だって、僕の母様は誰よりも綺麗だもの。ティアがビアード様を好きになったし、男子生徒が母様に一目惚れするのもわかる。
「母様、ティアは僕が面倒見るから学園には絶対に来ないでね」
「親離れが悲しいです」
「違うよ!!母様は綺麗だからほかの生徒にみられたくないの。僕たちの母様が取られちゃうのが嫌なの」
「リアムは優しいわ。でも、リアム、ティアのことは気にせず好きに過ごしていいから。貴方の学園生活なんだから。主役はリアムなのよ」
「僕は好きにしてるから気にしないで。卒業までにロベルト先生に勝って勝利を母様に捧げるから」
「きっと学園でモテモテですね。母様もきっとファンになってたわ」
「母様は父様のファンだった?」
「ありえないわ。あの頃はラウルのファンクラブに入ろうとしたら止められたわ。でもリアムのファンクラブなら止められても入っちゃうわ。リオよりリアムのほうが格好良いもの。」
「父様が拗ねるよ」
「リアムが素敵だからいけないのよ。」
クスクス笑ってる母様は学園の令嬢達よりも可愛い。
父様も大変だったんだろうな。きっと母様もモテモテだったんだろうな。
ティアが授業中に寝ないようにするためにはどうすればいいんだろう。
寝る前にティアのリクエストで父様と母様にバイオリンを弾いてもらった。気づいたらおじい様やエディも混ざって演奏会になっていた。
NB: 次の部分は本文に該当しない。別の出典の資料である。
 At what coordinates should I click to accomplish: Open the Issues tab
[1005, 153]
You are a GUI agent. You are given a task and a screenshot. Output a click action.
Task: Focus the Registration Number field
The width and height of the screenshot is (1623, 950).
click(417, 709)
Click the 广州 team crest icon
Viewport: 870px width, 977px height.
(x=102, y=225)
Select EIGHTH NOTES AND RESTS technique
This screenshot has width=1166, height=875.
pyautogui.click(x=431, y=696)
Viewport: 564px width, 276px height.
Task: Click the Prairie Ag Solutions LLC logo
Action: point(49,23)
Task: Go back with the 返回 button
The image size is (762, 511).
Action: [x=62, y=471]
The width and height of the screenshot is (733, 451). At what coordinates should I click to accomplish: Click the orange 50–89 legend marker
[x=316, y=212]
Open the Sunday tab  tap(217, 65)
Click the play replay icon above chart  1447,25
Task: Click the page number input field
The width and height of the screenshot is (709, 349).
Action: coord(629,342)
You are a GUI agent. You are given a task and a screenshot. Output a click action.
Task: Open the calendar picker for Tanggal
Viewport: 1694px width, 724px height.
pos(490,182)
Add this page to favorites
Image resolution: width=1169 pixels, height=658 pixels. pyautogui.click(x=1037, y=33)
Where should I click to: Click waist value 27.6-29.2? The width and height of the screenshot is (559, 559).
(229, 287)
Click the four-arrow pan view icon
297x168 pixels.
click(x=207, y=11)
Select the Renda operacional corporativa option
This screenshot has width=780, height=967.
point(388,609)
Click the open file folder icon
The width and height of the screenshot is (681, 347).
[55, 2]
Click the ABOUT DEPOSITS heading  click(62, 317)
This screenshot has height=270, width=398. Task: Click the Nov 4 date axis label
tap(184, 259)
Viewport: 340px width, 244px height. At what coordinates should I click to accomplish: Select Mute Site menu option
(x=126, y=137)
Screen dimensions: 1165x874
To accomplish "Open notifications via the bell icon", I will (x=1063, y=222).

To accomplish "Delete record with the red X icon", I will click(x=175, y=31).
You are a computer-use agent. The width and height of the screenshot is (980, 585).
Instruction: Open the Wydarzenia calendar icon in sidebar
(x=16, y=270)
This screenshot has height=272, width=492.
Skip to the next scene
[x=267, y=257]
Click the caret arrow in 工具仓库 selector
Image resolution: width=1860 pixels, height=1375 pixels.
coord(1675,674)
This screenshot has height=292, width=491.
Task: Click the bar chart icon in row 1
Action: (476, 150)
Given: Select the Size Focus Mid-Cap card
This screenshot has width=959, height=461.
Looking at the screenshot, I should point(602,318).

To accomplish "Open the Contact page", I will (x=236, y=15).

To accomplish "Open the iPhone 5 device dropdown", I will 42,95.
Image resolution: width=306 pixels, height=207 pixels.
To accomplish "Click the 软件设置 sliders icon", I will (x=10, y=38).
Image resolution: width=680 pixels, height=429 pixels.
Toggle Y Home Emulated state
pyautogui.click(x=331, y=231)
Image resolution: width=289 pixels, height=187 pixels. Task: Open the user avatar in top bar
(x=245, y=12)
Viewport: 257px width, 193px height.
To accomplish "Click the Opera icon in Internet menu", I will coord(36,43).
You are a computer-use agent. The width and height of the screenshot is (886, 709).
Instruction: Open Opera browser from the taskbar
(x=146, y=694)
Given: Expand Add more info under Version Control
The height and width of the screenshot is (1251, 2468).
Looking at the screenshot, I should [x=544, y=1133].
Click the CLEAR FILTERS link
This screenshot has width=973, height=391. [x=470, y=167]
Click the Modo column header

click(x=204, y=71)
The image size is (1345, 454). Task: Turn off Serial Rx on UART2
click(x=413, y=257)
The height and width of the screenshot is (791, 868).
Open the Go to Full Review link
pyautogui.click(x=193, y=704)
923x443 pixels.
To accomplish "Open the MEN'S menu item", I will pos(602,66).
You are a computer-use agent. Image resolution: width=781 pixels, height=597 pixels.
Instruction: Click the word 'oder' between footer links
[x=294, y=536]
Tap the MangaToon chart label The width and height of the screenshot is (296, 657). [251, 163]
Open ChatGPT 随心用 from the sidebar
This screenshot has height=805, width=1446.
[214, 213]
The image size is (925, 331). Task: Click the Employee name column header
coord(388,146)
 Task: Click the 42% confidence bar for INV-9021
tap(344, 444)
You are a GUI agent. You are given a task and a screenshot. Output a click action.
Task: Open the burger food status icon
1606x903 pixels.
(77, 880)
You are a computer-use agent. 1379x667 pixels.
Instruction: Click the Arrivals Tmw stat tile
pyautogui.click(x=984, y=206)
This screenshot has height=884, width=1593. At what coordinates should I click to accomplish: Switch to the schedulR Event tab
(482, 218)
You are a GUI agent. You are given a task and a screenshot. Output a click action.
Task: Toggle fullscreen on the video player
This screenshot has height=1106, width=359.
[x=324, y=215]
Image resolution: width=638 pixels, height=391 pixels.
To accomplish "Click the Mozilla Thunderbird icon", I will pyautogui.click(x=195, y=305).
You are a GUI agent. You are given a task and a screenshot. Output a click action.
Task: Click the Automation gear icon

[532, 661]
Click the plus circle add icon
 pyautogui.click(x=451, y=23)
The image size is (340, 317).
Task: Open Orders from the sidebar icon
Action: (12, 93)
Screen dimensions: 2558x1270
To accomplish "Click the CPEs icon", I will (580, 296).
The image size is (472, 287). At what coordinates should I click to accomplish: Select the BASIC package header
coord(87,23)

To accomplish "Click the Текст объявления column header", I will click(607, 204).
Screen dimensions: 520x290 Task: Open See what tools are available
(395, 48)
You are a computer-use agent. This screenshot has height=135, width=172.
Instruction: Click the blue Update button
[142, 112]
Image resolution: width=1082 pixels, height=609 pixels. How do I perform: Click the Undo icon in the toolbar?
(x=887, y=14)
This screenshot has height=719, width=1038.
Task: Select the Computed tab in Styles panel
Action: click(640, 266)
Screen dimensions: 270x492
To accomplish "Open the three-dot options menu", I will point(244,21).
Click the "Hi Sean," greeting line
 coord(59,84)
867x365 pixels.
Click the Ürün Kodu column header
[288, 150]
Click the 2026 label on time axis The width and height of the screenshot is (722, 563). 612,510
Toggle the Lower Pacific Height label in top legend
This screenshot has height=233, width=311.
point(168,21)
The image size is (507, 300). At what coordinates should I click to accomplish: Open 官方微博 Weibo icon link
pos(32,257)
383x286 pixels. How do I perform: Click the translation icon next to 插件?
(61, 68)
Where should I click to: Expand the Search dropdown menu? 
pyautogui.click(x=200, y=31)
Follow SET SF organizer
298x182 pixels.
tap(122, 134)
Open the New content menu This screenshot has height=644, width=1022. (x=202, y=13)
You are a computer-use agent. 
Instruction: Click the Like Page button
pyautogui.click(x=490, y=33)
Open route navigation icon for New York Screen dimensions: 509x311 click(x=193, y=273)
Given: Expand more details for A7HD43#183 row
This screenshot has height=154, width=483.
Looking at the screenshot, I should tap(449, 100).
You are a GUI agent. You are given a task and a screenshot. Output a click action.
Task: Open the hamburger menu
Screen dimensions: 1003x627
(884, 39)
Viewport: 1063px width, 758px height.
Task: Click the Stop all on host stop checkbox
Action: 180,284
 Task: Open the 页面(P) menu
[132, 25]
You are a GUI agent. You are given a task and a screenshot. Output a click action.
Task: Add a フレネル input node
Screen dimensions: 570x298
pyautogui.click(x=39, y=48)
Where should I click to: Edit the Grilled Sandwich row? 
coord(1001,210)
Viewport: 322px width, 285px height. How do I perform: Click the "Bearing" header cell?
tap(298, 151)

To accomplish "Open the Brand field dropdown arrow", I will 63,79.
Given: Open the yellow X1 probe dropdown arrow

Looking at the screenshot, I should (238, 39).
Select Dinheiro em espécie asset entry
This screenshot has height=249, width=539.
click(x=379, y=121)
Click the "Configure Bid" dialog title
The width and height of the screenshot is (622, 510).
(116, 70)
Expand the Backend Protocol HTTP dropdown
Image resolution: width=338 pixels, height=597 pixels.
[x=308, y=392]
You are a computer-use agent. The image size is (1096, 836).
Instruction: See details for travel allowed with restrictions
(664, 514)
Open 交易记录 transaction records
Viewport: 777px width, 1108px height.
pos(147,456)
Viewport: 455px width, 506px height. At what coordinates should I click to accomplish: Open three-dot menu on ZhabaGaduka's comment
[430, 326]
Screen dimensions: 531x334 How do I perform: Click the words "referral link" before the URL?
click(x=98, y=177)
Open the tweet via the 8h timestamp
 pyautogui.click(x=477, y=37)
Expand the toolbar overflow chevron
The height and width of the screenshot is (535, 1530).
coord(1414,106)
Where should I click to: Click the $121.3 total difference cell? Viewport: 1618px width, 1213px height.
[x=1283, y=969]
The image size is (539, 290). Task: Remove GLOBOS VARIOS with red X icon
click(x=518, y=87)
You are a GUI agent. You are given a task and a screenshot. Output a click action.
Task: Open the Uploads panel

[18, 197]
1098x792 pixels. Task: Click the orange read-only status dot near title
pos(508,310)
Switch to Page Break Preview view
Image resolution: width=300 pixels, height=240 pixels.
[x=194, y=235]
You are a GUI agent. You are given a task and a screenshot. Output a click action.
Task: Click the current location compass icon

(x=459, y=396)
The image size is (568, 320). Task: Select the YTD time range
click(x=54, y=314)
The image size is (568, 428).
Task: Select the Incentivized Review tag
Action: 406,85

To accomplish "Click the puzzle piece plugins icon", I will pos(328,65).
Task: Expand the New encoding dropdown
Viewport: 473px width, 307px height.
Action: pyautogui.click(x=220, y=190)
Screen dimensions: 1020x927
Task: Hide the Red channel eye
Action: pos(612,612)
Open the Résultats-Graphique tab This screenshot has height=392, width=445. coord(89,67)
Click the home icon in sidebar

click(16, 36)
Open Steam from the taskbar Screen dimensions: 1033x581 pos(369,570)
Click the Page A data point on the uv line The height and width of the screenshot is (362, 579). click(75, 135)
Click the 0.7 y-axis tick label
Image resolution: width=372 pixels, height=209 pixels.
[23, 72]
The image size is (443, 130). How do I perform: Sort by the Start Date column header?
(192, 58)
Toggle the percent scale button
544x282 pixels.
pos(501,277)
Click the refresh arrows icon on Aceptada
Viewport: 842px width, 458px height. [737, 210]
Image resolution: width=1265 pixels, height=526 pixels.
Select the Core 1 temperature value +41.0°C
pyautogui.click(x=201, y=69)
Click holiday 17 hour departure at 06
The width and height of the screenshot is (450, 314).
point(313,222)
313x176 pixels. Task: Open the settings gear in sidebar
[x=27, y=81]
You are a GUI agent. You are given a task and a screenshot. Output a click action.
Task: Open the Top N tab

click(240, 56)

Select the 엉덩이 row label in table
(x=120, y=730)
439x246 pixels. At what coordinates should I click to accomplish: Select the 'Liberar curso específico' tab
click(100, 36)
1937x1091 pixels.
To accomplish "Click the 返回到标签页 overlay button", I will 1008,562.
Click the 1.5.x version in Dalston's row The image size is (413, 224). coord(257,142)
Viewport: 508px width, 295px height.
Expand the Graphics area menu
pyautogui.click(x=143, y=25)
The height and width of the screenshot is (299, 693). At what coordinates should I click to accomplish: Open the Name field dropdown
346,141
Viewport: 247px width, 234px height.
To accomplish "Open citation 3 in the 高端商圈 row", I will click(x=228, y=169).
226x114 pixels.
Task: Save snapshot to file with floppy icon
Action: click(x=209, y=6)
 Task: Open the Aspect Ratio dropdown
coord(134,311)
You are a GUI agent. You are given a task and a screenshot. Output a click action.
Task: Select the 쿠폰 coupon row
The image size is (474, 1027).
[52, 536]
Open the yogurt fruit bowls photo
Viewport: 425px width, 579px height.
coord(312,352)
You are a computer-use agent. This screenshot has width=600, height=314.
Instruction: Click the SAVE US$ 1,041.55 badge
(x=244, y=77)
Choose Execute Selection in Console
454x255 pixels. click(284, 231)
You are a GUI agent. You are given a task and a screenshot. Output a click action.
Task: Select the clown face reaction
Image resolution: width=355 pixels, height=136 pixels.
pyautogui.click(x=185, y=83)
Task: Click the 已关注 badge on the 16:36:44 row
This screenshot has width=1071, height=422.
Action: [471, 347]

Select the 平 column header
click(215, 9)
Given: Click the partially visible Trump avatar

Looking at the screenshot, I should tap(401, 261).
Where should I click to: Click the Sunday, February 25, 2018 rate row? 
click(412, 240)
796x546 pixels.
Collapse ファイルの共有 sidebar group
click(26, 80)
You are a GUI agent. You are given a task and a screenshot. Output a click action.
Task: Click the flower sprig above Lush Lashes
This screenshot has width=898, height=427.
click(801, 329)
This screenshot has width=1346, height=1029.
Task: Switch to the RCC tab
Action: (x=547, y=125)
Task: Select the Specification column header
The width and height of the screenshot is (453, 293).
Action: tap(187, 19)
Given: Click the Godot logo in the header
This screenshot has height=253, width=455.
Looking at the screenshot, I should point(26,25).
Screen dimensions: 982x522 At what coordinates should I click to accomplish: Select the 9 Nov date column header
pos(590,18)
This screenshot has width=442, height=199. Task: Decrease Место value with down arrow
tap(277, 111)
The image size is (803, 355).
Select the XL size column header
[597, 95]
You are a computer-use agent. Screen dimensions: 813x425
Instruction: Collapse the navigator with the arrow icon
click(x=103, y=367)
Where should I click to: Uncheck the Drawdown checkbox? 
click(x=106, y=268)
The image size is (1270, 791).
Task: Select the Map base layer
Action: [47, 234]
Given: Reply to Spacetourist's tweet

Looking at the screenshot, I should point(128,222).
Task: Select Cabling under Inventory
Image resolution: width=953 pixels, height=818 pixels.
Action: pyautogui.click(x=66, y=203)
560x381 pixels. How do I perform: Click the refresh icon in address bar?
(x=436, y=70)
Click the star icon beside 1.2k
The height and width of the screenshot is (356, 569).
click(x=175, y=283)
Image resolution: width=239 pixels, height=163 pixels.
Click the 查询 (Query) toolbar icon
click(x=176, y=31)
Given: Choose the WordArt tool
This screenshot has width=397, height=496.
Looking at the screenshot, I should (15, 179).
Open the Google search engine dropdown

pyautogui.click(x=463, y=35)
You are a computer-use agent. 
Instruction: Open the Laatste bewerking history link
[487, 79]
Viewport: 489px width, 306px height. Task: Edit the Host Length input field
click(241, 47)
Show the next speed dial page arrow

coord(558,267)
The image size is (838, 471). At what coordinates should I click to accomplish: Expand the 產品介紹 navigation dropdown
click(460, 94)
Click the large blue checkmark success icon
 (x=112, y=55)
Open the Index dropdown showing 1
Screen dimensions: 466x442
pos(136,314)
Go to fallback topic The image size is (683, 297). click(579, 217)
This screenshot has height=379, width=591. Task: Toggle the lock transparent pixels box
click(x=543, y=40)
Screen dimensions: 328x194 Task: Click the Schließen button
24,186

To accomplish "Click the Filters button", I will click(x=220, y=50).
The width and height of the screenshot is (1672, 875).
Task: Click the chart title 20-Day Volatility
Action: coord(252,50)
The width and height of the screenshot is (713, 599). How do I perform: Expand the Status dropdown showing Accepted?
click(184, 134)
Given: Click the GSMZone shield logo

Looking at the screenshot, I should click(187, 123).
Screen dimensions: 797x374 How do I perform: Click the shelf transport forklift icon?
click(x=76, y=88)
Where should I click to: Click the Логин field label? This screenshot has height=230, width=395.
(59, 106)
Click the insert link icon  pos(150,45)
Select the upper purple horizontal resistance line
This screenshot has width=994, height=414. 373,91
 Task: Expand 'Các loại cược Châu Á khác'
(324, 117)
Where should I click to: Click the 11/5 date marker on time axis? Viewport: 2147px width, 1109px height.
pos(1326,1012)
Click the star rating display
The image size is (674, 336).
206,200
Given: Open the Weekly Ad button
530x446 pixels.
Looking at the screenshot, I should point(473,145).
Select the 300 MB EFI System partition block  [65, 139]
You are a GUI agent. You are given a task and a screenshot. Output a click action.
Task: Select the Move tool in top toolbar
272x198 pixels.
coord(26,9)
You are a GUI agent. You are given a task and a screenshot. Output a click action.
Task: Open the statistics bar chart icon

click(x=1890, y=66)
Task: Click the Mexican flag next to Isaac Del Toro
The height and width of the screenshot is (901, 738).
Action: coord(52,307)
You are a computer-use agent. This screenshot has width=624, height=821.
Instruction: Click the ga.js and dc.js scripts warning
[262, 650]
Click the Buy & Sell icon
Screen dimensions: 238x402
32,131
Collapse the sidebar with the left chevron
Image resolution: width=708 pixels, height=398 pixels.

おじい様と一緒にバイオリンを演奏した母様が「やっと願いが叶いました」と笑ったら、おじい様が泣いた理由は僕にはわからなかった。
おじい様の涙に母様がティアみたいにうろたえていた。
おばあ様が母様を抱きしめて、何か呟くと母様も一緒に泣き出した。エディが母様の涙を拭いて笑っていた。
父様は優しい顔で眺めていた。母様を慰めるのは父様なのに今日は譲るんだと思っていたら、ティアがおじい様に飛びついた。空気が変わった。ティア、ここは黙って見てないとだめだったよ。
もう少しティアが空気を読んでくれたら僕は楽になるんだけどな…。